# Record set
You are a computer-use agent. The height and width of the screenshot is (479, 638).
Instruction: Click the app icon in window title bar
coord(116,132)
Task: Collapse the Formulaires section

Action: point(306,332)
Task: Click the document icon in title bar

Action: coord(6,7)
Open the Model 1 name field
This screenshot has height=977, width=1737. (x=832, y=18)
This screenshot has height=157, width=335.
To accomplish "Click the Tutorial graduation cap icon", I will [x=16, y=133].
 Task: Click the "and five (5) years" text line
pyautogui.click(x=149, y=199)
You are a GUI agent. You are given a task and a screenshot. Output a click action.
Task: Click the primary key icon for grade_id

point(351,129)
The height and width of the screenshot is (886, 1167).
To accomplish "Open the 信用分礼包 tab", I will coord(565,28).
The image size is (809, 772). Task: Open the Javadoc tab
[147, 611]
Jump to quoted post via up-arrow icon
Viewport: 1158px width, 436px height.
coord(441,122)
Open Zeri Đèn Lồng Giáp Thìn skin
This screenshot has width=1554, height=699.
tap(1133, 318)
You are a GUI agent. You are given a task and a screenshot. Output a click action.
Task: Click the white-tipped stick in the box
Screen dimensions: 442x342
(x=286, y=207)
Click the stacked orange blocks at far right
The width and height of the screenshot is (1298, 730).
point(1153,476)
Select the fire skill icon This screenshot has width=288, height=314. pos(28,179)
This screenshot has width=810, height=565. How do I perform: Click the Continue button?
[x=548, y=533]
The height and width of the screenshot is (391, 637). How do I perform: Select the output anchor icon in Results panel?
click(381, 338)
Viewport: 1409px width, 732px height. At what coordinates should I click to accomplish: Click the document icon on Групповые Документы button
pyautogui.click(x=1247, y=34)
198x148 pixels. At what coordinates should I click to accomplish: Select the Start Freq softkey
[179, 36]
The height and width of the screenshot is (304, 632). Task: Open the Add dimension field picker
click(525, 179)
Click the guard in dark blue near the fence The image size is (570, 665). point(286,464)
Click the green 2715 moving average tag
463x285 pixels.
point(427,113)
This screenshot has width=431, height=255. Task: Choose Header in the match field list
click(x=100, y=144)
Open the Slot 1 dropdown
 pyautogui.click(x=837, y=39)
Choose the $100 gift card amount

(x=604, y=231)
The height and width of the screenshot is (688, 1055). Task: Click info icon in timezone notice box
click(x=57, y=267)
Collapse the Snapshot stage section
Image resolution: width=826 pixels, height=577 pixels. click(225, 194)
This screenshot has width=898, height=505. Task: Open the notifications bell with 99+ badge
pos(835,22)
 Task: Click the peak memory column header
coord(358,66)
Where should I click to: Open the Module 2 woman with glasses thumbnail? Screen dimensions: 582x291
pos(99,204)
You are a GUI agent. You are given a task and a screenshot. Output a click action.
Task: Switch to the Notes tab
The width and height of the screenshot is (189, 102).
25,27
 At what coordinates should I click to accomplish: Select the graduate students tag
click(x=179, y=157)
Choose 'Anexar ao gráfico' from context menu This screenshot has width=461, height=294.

# Your goal
Please rewrite all of the items above as a JSON list of strings, with one string for each line and any blank lines omitted.

# Answer to this task
[
  "You are a computer-use agent. The height and width of the screenshot is (479, 638).",
  "Instruction: Click the app icon in window title bar",
  "coord(116,132)",
  "Task: Collapse the Formulaires section",
  "Action: point(306,332)",
  "Task: Click the document icon in title bar",
  "Action: coord(6,7)",
  "Open the Model 1 name field",
  "This screenshot has height=977, width=1737. (x=832, y=18)",
  "This screenshot has height=157, width=335.",
  "To accomplish \"Click the Tutorial graduation cap icon\", I will [x=16, y=133].",
  " Task: Click the \"and five (5) years\" text line",
  "pyautogui.click(x=149, y=199)",
  "You are a GUI agent. You are given a task and a screenshot. Output a click action.",
  "Task: Click the primary key icon for grade_id",
  "point(351,129)",
  "The height and width of the screenshot is (886, 1167).",
  "To accomplish \"Open the 信用分礼包 tab\", I will coord(565,28).",
  "The image size is (809, 772). Task: Open the Javadoc tab",
  "[147, 611]",
  "Jump to quoted post via up-arrow icon",
  "Viewport: 1158px width, 436px height.",
  "coord(441,122)",
  "Open Zeri Đèn Lồng Giáp Thìn skin",
  "This screenshot has width=1554, height=699.",
  "tap(1133, 318)",
  "You are a GUI agent. You are given a task and a screenshot. Output a click action.",
  "Task: Click the white-tipped stick in the box",
  "Screen dimensions: 442x342",
  "(x=286, y=207)",
  "Click the stacked orange blocks at far right",
  "The width and height of the screenshot is (1298, 730).",
  "point(1153,476)",
  "Select the fire skill icon This screenshot has width=288, height=314. pos(28,179)",
  "This screenshot has width=810, height=565. How do I perform: Click the Continue button?",
  "[x=548, y=533]",
  "The height and width of the screenshot is (391, 637). How do I perform: Select the output anchor icon in Results panel?",
  "click(381, 338)",
  "Viewport: 1409px width, 732px height. At what coordinates should I click to accomplish: Click the document icon on Групповые Документы button",
  "pyautogui.click(x=1247, y=34)",
  "198x148 pixels. At what coordinates should I click to accomplish: Select the Start Freq softkey",
  "[179, 36]",
  "The height and width of the screenshot is (304, 632). Task: Open the Add dimension field picker",
  "click(525, 179)",
  "Click the guard in dark blue near the fence The image size is (570, 665). point(286,464)",
  "Click the green 2715 moving average tag",
  "463x285 pixels.",
  "point(427,113)",
  "This screenshot has width=431, height=255. Task: Choose Header in the match field list",
  "click(x=100, y=144)",
  "Open the Slot 1 dropdown",
  " pyautogui.click(x=837, y=39)",
  "Choose the $100 gift card amount",
  "(x=604, y=231)",
  "The height and width of the screenshot is (688, 1055). Task: Click info icon in timezone notice box",
  "click(x=57, y=267)",
  "Collapse the Snapshot stage section",
  "Image resolution: width=826 pixels, height=577 pixels. click(225, 194)",
  "This screenshot has width=898, height=505. Task: Open the notifications bell with 99+ badge",
  "pos(835,22)",
  " Task: Click the peak memory column header",
  "coord(358,66)",
  "Where should I click to: Open the Module 2 woman with glasses thumbnail? Screen dimensions: 582x291",
  "pos(99,204)",
  "You are a GUI agent. You are given a task and a screenshot. Output a click action.",
  "Task: Switch to the Notes tab",
  "The width and height of the screenshot is (189, 102).",
  "25,27",
  " At what coordinates should I click to accomplish: Select the graduate students tag",
  "click(x=179, y=157)",
  "Choose 'Anexar ao gráfico' from context menu This screenshot has width=461, height=294."
]